- **Treść zadania**
Przepisz bez żadnych zmian wszystko od wiersza zawierającego „This screenshot has width=983, height=572.” aż po wiersz zawierający „pyautogui.click(x=1620, y=203)”, łącznie z tymi dwoma wierszami.
= = = = =
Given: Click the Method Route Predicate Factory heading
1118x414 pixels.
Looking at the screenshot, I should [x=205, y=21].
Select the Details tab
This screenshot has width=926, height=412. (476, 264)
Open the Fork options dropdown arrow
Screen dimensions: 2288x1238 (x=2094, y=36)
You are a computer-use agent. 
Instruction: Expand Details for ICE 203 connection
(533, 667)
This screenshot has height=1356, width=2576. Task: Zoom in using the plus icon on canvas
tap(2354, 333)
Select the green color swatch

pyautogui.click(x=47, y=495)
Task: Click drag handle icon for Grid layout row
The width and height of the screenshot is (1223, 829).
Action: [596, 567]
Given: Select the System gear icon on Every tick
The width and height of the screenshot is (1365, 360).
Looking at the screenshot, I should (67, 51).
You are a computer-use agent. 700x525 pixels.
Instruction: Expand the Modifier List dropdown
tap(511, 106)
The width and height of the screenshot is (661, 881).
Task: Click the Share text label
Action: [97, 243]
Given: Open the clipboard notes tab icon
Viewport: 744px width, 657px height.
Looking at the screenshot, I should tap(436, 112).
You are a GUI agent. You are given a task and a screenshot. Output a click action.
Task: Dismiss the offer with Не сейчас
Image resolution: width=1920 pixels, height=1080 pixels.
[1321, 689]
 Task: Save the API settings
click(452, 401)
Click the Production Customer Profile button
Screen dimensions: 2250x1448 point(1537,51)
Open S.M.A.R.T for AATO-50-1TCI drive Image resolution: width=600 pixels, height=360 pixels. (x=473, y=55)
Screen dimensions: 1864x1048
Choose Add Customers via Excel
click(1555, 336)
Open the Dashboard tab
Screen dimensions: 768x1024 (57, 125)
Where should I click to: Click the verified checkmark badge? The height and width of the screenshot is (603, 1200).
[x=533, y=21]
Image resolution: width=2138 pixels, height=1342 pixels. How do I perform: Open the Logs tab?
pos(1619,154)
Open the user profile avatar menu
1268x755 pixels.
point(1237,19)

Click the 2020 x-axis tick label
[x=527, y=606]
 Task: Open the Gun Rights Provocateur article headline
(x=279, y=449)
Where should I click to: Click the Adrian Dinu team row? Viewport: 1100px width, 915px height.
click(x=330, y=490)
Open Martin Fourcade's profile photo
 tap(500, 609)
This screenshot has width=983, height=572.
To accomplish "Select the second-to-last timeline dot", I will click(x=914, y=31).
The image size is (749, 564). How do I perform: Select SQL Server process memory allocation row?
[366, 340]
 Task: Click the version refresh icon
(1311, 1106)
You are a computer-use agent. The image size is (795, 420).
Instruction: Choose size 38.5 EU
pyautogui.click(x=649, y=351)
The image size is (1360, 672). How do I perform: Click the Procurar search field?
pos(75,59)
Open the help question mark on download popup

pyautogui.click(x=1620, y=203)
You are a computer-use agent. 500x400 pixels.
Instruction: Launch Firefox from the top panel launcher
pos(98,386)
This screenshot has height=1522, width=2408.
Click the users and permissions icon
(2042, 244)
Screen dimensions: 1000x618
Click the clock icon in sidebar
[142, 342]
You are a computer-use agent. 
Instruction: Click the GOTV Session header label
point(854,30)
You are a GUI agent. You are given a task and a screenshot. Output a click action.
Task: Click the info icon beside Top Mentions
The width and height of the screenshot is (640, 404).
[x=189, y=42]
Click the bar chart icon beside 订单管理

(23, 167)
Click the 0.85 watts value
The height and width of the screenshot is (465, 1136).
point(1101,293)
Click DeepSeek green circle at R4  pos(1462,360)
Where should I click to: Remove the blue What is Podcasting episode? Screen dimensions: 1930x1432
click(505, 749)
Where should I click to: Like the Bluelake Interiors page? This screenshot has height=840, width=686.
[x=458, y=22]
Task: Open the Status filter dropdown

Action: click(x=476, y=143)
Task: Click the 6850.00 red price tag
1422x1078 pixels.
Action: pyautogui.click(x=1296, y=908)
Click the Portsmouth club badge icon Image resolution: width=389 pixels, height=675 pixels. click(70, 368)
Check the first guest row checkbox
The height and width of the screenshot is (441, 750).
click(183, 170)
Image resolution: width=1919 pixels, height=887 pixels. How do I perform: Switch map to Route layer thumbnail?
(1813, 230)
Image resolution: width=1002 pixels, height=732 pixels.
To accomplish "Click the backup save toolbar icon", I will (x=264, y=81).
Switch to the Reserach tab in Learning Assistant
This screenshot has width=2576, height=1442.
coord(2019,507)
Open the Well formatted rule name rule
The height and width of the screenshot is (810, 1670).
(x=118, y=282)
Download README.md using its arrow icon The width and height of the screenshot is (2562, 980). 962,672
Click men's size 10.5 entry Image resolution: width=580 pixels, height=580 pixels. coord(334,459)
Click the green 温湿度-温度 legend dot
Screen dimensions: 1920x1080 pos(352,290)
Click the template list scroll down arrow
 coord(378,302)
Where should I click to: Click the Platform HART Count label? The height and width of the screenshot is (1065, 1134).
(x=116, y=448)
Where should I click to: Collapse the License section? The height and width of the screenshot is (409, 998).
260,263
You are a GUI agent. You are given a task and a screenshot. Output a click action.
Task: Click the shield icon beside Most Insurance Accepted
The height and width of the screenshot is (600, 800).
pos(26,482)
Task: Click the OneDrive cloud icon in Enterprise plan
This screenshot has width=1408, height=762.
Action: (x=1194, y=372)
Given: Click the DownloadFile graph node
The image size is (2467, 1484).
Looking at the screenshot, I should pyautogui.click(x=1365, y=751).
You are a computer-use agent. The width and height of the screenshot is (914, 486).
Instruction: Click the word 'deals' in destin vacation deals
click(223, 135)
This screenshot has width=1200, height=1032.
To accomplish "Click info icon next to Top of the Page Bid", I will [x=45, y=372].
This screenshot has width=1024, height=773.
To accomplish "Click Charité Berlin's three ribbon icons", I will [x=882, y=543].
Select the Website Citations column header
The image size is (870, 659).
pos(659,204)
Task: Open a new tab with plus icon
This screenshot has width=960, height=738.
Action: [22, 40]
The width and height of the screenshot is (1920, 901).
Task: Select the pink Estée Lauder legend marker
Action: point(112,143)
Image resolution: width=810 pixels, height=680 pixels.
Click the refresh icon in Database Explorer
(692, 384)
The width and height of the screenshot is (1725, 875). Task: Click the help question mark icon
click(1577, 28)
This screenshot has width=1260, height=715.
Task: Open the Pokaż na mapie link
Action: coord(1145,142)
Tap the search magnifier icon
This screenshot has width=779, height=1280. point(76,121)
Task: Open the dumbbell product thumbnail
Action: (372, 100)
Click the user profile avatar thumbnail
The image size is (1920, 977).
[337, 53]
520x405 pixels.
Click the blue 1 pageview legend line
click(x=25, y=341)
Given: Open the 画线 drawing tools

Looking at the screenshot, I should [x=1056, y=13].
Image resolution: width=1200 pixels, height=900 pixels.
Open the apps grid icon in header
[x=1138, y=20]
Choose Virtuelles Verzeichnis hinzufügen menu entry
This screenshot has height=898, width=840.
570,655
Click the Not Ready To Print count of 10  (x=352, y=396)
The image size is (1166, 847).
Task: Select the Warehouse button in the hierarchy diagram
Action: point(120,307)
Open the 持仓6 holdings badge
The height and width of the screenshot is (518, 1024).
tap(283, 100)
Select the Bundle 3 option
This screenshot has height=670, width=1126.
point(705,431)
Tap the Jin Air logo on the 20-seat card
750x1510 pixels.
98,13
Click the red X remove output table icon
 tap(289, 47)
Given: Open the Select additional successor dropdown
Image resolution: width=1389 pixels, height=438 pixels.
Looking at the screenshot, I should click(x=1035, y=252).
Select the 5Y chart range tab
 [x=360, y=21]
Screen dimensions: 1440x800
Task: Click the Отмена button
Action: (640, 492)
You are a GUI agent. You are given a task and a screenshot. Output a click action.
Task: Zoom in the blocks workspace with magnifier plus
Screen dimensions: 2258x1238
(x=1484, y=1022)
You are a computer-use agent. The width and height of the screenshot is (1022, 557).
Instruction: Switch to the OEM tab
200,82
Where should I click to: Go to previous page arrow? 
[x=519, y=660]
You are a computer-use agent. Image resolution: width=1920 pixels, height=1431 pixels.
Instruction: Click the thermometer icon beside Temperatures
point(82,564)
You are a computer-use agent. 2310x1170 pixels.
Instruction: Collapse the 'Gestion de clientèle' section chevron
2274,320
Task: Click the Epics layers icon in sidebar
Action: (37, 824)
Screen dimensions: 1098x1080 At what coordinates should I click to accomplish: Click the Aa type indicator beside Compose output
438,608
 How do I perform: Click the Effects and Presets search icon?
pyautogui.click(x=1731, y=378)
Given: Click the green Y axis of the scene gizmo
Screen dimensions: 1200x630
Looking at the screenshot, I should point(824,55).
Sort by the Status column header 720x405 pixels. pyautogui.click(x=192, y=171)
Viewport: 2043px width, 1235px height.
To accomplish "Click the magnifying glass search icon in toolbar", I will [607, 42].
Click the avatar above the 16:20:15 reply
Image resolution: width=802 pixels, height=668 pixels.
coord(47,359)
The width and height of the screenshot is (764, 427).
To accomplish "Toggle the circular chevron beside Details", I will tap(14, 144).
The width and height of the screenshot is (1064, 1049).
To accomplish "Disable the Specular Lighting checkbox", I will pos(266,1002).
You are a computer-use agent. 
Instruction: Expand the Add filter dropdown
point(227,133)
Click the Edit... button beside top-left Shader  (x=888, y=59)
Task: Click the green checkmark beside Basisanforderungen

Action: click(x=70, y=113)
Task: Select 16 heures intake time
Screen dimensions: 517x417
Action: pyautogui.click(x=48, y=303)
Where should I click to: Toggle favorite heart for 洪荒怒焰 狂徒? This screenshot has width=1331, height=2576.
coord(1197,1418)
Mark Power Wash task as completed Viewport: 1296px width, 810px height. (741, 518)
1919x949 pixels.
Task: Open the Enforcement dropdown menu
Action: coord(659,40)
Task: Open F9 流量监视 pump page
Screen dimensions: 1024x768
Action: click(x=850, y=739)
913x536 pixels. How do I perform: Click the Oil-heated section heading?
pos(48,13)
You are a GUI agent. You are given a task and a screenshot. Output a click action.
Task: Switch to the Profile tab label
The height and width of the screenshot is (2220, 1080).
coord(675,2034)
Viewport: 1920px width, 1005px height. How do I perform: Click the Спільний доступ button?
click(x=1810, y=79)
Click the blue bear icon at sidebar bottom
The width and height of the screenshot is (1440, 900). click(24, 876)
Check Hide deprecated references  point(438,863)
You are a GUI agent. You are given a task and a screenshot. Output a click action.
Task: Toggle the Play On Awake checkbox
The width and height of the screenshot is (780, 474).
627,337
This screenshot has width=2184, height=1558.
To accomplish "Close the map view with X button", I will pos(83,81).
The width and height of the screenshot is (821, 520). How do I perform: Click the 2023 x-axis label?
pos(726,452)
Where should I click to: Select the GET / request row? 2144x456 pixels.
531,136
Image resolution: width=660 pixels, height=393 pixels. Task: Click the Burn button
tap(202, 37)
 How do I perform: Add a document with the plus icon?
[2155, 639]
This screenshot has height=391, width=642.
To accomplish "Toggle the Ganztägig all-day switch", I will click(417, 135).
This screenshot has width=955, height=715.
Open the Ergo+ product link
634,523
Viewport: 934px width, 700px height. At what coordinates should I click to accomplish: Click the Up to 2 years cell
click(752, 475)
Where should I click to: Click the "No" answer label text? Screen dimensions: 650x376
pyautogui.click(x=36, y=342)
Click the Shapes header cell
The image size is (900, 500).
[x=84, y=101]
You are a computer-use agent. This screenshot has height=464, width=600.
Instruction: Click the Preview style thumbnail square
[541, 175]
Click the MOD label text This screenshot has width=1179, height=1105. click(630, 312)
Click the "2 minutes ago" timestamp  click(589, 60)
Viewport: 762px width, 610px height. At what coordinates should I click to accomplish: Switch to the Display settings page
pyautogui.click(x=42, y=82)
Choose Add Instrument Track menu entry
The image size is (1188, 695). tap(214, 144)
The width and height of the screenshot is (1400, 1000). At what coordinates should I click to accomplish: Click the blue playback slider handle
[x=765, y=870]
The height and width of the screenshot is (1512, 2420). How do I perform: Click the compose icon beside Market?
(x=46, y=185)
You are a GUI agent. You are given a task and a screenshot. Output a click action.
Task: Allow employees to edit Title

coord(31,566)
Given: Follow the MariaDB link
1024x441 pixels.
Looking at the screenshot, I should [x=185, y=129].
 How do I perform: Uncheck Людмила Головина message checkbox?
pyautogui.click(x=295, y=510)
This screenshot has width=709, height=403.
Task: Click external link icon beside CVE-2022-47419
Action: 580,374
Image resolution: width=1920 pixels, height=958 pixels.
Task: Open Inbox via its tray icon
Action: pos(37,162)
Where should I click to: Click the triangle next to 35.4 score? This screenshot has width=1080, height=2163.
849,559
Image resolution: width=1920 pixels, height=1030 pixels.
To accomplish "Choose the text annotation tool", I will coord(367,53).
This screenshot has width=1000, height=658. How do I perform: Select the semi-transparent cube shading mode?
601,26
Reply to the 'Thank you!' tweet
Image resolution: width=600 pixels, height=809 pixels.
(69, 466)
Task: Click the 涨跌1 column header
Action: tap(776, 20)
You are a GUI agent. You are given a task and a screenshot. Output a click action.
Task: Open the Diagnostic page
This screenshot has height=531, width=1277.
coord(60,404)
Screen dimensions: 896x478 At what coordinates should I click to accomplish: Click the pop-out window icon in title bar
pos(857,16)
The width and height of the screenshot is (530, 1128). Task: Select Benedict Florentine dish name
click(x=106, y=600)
= = = = =
- **Rozwiązanie ćwiczenia**
This screenshot has width=983, height=572.
To accomplish "Select the second-to-last timeline dot", I will click(x=914, y=31).
The image size is (749, 564). How do I perform: Select SQL Server process memory allocation row?
[366, 340]
 Task: Click the version refresh icon
(1311, 1106)
You are a computer-use agent. The image size is (795, 420).
Instruction: Choose size 38.5 EU
pyautogui.click(x=649, y=351)
The image size is (1360, 672). How do I perform: Click the Procurar search field?
pos(75,59)
Open the help question mark on download popup

pyautogui.click(x=1620, y=203)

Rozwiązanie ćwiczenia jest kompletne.